Transitions: Rational design of viral vectors

The ability to use genetic data to accurately predict the attributes of living organisms would have a profound impact on many fields of biology, including genetics, molecular biology, synthetic biology and biomedical engineering. One goal of this project is to develop approaches for genotype-phenotype predictions using a simple viral system (Vesicular Stomatitis Virus).

Additional project goals are to allow the PI, who is a well-respected computational biologist, to gain hands-on experience using several crucial experimental techniques and to establish a research program that has experience in both experimentation and modeling. This project will also provide research opportunities for many undergraduate and graduate students, including students from underrepresented groups.

The overall goal of the project is to build a multiscale model showing how fluctuations of discrete events at the molecular level determine the quantitative virulence of a virus population. This model will be developed as a genotype to phenotype map that captures the relationships between genotype and phenotype observed in a library of 9,600 engineered vesicular stomatitis virus variants.

This model will establish how the genetic control of the transcription and translation of the vesicular stomatitis virus five genes can determine viral propagation in cell culture without introducing mutations that alter the function of the proteins coded by the viral genome. The model derived from experimental data will guide the design of optimized vectors that combine a low-virulence and a high-degree of reproducibility.

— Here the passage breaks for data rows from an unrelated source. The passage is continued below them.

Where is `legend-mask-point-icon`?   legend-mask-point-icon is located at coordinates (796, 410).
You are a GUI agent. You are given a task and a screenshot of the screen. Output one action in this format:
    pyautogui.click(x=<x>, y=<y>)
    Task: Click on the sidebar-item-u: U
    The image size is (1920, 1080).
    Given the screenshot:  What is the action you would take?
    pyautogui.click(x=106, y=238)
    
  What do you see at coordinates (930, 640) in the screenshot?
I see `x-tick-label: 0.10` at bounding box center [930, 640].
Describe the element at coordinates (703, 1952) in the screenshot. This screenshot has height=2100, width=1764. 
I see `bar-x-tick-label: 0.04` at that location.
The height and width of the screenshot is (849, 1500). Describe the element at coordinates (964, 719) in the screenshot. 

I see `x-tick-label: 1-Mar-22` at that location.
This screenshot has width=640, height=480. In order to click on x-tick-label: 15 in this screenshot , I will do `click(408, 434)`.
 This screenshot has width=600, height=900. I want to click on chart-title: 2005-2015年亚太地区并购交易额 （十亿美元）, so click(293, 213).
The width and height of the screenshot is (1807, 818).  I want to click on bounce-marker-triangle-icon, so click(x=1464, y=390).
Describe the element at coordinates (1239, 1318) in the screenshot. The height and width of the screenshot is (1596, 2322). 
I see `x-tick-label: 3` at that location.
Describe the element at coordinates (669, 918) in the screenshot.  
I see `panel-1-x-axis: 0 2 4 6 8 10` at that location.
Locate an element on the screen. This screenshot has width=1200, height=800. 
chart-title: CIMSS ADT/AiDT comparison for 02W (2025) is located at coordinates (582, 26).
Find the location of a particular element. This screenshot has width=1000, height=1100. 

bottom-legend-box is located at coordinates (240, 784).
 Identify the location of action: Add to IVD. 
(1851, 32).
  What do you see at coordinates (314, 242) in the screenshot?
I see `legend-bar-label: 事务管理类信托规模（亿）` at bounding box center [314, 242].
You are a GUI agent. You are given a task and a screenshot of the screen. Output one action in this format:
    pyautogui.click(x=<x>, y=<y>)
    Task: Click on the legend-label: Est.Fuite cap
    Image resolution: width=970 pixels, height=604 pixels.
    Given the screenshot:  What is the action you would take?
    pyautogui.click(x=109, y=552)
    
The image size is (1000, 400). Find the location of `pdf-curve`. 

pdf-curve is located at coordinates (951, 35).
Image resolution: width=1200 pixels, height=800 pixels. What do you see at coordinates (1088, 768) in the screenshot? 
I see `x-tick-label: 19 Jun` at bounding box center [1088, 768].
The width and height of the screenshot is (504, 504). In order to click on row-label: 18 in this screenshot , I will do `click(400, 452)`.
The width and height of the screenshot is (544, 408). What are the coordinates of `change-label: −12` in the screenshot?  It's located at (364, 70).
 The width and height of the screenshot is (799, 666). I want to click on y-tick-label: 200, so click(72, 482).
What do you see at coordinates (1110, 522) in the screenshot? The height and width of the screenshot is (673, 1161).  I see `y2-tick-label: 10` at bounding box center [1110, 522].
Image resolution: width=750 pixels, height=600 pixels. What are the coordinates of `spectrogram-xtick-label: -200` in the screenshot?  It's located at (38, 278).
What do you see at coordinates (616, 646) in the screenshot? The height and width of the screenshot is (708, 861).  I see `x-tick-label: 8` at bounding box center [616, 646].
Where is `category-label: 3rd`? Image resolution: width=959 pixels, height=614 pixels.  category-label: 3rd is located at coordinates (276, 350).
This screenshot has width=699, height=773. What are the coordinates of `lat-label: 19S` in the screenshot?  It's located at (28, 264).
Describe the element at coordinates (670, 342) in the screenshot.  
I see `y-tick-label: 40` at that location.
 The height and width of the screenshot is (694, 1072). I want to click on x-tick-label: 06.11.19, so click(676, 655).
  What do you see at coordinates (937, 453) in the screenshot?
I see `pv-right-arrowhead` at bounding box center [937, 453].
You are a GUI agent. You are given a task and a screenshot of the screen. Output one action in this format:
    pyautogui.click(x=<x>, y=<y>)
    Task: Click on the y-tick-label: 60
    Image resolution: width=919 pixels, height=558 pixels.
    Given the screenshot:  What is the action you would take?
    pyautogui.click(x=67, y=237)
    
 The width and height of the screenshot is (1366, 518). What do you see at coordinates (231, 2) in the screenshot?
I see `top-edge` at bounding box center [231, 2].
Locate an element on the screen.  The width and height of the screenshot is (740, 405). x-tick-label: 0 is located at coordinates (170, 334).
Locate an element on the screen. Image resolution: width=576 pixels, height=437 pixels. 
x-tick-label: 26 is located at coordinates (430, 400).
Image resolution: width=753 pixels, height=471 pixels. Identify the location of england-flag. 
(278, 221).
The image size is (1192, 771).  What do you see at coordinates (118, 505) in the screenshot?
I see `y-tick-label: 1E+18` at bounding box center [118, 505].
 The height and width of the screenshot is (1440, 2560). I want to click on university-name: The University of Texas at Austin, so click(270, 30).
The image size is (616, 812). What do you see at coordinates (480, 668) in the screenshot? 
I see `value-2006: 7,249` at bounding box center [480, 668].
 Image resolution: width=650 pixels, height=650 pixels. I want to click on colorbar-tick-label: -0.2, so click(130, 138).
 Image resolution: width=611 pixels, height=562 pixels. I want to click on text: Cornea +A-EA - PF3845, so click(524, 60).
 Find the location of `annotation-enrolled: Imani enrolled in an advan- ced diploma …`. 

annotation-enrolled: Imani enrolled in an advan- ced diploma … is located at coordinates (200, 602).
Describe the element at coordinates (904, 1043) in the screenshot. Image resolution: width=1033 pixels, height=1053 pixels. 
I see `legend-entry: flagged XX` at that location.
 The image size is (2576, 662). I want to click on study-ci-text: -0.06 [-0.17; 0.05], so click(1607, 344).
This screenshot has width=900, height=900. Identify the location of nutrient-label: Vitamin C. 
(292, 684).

The project will proceed through iterations of the Design-Build-Test-Learn cycle that will allow the characterization of 96 virus variants per month by the end of the performance period. Libraries of virus variants will be designed and assembled before being transfected in cell cultures. They will be tested by flow cytometry.

Experimental data will be used to refine the mathematical model of viral replication by adding new data to that collected in previous iterations.

This award reflects NSF's statutory mission and has been deemed worthy of support through evaluation using the Foundation's intellectual merit and broader impacts review criteria.